La majorité a reconnu que la consultation et l’accommodement, aussi imparfaits soient-ils, demeurent les meilleurs outils dont on dispose « lors de la difficile période allant de la présentation de la revendication à son règlement »8. La possibilité d’obtenir une injonction a été mentionnée, aussitôt suivie par l’affirmation que, tant que les revendications ne sont pas réglées, « suivre un processus équitable et respectueux et […] s’employer de bonne foi à parvenir à une réconciliation »9 est vraisemblablement le mieux que l’on puisse faire.

Importance de la décision

Bien que la majorité ait finalement conclu que le droit à la liberté de religion n’avait pas été enfreint en l’occurrence, il est permis de croire que la décision de la Cour suprême dans l’affaire Ktunaxa Nation (particulièrement le point de vue des juges Moldaver et Côté) pourrait faire en sorte que des revendications antérieurement fondées sur l’article 35 soient recaractérisées en violation de l’alinéa 2a) lorsque le droit ancestral en cause repose sur des croyances et pratiques spirituelles. Même si le jugement majoritaire pourrait indiquer que l’acquittement de l’obligation de consultation et d’accommodement s’appuie sur une mise en balance proportionnée des droits d’un groupe autochtone aux termes de l’alinéa 2a), les analyses sont demeurées distinctes dans les jugements majoritaires et minoritaires, de sorte qu’il est difficile de déterminer dans quelle mesure l’une englobe l’autre.

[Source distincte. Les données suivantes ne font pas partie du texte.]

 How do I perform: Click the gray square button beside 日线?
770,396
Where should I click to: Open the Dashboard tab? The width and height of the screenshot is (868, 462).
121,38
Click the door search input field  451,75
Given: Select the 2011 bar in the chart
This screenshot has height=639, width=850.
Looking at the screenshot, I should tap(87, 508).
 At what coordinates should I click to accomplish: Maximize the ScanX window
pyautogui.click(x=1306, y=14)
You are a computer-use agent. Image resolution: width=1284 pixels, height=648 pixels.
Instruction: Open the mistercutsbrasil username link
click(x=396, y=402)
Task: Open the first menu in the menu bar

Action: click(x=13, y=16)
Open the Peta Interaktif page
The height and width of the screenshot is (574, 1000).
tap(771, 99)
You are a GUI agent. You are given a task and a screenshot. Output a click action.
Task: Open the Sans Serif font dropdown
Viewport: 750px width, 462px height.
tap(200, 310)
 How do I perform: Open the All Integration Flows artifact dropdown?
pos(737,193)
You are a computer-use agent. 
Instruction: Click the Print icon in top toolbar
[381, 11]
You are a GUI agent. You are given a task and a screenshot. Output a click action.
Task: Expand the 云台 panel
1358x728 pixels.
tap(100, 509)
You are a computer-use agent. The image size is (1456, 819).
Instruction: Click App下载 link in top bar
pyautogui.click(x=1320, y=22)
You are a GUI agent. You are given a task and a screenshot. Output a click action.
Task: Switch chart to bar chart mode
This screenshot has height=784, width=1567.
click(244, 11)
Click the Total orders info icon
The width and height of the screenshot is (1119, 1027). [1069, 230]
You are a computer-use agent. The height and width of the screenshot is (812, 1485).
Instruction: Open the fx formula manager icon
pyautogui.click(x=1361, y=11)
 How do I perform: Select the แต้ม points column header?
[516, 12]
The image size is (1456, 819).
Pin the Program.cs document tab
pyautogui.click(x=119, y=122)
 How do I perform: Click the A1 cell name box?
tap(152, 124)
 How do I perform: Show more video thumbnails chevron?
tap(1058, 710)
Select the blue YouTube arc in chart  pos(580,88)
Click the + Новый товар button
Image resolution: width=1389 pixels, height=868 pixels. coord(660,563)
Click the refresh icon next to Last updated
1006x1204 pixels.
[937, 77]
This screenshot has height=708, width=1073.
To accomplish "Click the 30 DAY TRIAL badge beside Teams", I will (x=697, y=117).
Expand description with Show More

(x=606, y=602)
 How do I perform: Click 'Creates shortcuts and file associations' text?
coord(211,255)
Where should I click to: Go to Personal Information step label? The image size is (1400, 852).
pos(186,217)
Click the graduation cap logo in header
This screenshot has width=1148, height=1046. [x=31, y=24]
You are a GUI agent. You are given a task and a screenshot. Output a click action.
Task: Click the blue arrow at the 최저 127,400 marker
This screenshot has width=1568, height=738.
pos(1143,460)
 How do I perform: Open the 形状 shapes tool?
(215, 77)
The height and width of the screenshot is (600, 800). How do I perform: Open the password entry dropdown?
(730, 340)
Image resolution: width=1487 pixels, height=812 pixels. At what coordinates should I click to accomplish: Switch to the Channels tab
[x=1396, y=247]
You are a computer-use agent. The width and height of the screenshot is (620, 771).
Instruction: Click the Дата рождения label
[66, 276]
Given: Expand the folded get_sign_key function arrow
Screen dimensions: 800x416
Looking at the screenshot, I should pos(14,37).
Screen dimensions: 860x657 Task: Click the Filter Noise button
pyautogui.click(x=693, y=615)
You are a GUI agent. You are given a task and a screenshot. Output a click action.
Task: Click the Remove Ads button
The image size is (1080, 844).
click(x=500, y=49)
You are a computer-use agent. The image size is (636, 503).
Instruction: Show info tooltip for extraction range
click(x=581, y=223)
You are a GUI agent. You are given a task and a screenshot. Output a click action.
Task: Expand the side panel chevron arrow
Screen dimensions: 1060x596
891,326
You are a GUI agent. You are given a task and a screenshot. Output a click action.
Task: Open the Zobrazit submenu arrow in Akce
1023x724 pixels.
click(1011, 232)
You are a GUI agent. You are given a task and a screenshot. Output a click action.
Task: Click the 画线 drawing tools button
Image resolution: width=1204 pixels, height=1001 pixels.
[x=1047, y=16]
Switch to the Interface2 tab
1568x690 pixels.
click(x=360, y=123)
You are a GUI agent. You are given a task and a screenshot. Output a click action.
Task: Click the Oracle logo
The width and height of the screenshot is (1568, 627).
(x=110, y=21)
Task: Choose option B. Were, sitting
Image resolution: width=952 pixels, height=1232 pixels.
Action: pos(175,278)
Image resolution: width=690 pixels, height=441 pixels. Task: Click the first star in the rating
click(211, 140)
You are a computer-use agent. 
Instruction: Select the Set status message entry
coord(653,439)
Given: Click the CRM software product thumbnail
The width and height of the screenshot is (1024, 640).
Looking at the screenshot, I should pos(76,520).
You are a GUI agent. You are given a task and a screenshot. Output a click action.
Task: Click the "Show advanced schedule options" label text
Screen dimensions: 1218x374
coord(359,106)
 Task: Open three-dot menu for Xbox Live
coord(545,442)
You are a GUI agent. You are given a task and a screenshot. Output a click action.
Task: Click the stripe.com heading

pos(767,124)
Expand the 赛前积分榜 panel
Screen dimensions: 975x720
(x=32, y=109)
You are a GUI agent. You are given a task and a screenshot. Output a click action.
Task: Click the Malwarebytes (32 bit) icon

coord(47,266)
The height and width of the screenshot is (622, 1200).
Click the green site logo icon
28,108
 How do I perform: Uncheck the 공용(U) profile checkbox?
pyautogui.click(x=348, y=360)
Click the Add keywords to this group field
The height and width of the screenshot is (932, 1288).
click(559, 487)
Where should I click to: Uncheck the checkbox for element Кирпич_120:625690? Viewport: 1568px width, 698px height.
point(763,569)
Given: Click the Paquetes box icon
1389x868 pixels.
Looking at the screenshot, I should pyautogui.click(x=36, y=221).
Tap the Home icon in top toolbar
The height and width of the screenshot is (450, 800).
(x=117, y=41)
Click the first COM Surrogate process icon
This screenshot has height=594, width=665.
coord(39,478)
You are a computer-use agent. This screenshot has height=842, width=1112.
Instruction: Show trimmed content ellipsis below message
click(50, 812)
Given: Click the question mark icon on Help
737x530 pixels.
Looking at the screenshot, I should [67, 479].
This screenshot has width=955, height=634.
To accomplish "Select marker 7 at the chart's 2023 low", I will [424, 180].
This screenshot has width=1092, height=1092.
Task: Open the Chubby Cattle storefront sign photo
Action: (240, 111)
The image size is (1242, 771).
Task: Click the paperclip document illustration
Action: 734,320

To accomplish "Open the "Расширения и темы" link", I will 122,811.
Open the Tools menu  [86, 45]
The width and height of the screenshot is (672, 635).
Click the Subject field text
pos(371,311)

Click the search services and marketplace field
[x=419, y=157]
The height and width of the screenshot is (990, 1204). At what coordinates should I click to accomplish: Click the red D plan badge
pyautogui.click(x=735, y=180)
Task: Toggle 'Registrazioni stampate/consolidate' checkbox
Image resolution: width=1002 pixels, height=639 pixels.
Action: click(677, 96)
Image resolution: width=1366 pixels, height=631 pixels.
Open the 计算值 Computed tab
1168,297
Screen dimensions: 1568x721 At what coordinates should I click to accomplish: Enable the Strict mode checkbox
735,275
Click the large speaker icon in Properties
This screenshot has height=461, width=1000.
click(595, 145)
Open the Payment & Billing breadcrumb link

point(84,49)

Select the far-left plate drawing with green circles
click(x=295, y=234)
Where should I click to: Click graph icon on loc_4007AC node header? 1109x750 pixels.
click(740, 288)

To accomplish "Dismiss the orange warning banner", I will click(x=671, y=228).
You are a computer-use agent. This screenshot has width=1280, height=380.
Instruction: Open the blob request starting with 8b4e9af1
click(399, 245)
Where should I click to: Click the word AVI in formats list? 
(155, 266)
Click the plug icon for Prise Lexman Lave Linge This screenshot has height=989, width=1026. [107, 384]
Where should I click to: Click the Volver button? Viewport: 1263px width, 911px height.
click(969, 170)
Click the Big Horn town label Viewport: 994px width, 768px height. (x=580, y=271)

Cette décision constitue également une réitération puissante du principe voulant que l’obligation de consultation ne garantisse aucun résultat précis, ni aucun droit de veto aux groupes autochtones, mais bien l’exécution d’un processus. Cela dit, la décision de la majorité reposait, dans une certaine mesure, sur des concepts juridiques internationaux visant la protection des croyances religieuses. Le fait de s’appuyer sur des concepts internationaux, y compris ceux qui découlent de traités internationaux dont le Canada n’est pas signataire, peut indiquer une volonté judiciaire de regarder au-delà la constitution canadienne pour trancher les questions relatives à des droits, y compris les droits ancestraux. On pourrait soutenir qu’il peut en découler un élargissement du concept de « consentement préalable, éclairé et donné librement » énoncé dans la Déclaration des Nations Unies sur les droits des peuples autochtones, bien que celui-ci semble s’opposer strictement à l’affirmation claire du tribunal selon laquelle « s’il y a eu consultation adéquate, le projet peut aller de l’avant sans le consentement du groupe autochtone concerné »10.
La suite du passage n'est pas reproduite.